EXERCISE PROMPT
Whatever runs from the line with "Show more participants via three dots" to the end of the records below must be copied exactly, with nothing else included.

DATA EXTRACTS
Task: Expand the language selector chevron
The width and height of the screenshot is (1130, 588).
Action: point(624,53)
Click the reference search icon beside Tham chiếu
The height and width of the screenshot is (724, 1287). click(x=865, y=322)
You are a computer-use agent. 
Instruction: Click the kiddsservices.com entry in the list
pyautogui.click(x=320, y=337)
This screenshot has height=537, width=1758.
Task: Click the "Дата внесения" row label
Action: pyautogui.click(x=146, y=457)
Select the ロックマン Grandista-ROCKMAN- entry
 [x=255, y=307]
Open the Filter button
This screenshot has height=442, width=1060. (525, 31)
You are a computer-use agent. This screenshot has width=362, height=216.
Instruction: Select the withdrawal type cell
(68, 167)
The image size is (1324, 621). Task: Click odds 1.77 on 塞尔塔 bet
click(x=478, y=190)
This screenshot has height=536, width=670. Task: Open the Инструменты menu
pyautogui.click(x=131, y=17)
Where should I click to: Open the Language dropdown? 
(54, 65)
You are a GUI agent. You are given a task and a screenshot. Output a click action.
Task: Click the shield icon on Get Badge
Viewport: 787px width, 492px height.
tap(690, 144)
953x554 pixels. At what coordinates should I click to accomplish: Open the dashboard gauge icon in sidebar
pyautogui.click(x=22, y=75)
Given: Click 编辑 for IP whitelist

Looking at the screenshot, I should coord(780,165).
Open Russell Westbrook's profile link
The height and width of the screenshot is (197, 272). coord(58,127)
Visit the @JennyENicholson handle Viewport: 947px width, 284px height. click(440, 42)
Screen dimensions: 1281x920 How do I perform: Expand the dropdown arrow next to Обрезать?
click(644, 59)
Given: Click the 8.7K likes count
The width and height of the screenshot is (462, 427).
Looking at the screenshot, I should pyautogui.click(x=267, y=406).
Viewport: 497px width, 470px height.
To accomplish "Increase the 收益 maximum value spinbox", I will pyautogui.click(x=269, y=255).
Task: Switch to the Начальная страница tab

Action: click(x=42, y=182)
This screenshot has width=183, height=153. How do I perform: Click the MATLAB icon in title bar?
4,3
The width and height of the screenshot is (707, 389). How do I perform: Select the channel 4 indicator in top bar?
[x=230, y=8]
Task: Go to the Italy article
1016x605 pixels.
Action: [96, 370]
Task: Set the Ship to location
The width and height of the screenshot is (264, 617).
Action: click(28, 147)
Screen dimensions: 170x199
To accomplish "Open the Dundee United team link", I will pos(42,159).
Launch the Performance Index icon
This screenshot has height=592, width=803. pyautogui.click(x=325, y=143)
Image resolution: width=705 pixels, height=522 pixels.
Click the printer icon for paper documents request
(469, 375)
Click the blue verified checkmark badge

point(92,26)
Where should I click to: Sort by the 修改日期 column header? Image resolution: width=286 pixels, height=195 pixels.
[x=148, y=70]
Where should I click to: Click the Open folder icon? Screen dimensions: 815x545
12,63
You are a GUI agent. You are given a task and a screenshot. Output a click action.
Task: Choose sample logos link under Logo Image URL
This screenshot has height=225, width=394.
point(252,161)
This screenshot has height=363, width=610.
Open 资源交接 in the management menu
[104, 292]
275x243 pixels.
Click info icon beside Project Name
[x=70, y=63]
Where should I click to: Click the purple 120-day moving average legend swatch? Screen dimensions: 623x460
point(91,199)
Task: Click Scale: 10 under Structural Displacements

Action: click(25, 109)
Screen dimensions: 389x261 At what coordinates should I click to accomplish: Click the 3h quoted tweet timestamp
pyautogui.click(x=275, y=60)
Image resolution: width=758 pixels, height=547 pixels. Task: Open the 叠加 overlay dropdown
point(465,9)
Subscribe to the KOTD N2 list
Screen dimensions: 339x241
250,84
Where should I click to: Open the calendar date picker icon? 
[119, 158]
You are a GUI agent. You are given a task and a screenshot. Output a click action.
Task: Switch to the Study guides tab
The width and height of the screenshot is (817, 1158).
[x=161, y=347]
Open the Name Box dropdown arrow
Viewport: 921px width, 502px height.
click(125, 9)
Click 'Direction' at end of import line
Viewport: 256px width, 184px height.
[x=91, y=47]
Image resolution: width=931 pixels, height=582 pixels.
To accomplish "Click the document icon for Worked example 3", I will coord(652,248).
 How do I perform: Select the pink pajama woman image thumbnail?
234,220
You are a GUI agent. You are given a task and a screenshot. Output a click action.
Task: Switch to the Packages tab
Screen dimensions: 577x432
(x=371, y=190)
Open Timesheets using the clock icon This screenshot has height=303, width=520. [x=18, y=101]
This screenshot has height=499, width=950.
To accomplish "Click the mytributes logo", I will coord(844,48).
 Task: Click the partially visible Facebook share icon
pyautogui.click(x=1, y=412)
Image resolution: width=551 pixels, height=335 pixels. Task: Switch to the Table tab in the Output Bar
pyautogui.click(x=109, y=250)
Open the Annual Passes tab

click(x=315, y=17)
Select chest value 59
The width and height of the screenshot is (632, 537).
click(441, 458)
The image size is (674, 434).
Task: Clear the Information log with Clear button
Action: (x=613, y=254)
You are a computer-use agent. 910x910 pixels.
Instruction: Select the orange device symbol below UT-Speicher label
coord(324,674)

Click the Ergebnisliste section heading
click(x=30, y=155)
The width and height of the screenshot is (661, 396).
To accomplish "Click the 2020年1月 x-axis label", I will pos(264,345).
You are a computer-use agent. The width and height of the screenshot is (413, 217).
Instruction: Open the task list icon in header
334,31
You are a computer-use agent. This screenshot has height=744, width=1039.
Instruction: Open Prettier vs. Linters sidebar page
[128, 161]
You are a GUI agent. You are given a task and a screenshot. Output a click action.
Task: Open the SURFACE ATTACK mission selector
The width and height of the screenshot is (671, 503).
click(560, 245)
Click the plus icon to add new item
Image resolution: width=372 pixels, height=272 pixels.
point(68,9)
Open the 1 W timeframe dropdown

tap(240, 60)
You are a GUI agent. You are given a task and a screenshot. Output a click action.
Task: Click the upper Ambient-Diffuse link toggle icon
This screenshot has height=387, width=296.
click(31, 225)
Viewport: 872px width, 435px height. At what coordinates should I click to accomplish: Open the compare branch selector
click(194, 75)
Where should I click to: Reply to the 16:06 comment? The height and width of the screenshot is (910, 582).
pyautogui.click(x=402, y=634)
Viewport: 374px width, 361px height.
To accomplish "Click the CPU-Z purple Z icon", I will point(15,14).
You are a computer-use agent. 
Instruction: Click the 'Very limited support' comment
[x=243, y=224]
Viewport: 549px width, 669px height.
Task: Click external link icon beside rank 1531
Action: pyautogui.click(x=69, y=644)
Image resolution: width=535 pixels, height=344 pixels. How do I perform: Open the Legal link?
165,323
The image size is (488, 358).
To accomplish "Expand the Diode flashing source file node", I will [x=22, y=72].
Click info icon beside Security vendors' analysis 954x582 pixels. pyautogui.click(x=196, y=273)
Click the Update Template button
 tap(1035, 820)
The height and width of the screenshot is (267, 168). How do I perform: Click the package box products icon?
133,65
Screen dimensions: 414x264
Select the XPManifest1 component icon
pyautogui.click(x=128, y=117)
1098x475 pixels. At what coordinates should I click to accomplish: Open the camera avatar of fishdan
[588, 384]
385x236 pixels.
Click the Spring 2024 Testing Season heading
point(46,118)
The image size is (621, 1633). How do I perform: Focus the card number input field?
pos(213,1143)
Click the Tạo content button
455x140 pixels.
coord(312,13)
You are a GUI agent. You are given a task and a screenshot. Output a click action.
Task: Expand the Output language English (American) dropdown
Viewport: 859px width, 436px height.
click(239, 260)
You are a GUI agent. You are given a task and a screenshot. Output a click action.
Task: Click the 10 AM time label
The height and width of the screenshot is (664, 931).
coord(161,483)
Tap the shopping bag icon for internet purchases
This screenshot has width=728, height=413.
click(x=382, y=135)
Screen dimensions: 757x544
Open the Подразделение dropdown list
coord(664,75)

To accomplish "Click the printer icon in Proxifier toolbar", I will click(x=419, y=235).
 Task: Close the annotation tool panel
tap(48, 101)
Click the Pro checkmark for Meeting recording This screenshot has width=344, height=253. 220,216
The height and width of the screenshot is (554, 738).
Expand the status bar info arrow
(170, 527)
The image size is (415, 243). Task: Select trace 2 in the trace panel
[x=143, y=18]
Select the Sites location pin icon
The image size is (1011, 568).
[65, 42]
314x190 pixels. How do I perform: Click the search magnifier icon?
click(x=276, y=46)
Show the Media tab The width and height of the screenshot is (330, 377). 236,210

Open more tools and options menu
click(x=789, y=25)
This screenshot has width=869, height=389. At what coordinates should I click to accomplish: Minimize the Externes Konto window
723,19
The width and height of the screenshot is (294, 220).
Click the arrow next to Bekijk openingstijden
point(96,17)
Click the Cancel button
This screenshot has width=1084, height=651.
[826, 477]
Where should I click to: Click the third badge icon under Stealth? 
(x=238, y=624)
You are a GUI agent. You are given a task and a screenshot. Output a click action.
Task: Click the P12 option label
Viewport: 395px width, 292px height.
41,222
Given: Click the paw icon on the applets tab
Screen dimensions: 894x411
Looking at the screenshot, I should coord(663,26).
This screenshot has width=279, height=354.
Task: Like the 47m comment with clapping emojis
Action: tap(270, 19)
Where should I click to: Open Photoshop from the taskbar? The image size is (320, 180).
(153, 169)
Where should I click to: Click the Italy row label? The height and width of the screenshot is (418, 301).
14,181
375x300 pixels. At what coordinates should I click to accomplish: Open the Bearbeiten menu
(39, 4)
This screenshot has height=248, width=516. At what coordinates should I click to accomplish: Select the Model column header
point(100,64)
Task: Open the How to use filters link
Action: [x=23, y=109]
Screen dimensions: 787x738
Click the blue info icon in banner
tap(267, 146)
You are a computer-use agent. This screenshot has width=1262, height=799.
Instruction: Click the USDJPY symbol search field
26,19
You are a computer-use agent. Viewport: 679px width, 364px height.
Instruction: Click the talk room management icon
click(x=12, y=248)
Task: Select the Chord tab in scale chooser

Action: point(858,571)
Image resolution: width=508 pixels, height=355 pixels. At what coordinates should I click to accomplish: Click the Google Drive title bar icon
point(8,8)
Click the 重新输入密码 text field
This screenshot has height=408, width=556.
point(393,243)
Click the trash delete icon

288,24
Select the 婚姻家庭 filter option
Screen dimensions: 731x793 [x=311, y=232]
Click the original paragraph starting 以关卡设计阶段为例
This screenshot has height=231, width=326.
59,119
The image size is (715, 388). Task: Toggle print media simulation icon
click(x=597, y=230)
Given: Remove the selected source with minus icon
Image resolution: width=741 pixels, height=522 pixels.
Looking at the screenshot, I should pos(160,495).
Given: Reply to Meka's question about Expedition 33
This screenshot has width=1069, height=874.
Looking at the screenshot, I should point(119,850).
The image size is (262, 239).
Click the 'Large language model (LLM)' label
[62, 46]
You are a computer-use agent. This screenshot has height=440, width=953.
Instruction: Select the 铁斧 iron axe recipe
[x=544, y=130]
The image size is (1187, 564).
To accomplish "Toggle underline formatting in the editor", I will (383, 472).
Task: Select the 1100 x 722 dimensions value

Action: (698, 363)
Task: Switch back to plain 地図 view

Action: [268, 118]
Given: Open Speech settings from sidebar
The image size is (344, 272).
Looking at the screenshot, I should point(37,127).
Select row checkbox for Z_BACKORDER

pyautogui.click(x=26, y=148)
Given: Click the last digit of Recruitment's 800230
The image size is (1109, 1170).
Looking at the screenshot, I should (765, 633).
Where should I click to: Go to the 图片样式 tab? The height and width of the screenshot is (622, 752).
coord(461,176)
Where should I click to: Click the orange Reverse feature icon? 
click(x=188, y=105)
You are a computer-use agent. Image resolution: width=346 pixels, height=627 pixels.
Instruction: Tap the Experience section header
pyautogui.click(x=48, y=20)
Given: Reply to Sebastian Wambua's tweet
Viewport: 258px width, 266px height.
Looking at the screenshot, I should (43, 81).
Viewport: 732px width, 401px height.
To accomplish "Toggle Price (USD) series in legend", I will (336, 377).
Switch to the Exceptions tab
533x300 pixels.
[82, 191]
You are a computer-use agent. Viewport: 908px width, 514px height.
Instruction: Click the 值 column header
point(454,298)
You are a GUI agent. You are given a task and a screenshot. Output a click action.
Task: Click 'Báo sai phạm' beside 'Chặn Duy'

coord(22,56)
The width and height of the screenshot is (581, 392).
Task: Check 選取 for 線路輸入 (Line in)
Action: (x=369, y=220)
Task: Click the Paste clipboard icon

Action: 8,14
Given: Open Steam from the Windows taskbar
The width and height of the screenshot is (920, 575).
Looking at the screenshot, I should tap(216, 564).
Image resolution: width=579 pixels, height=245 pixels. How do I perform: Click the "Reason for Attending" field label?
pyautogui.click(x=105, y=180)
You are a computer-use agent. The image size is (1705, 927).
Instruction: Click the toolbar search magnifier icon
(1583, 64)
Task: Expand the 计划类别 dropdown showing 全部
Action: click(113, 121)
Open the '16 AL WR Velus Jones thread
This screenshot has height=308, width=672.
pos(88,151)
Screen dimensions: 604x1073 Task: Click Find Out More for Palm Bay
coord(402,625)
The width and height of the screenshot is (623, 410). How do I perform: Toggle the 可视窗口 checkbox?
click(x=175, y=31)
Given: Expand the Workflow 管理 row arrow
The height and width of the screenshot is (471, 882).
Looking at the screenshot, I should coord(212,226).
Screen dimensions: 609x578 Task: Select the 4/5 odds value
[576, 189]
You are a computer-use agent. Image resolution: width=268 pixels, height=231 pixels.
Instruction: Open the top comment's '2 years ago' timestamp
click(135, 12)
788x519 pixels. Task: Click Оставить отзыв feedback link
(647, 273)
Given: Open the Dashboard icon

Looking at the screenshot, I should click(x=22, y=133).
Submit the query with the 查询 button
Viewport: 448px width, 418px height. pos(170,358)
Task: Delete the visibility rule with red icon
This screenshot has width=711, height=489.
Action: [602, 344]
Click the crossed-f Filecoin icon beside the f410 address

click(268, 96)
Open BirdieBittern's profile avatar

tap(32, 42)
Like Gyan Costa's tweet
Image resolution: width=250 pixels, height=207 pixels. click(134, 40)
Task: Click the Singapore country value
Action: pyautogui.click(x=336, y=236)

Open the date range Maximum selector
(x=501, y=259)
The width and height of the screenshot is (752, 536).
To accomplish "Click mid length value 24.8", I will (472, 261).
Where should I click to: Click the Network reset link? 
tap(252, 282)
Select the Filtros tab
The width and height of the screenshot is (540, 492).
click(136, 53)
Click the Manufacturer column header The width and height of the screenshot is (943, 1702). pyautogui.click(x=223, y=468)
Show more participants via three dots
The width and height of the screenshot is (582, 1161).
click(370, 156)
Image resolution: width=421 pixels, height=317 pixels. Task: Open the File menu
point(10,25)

THE ANSWER
Show more participants via three dots
The width and height of the screenshot is (582, 1161).
click(370, 156)
Image resolution: width=421 pixels, height=317 pixels. Task: Open the File menu
point(10,25)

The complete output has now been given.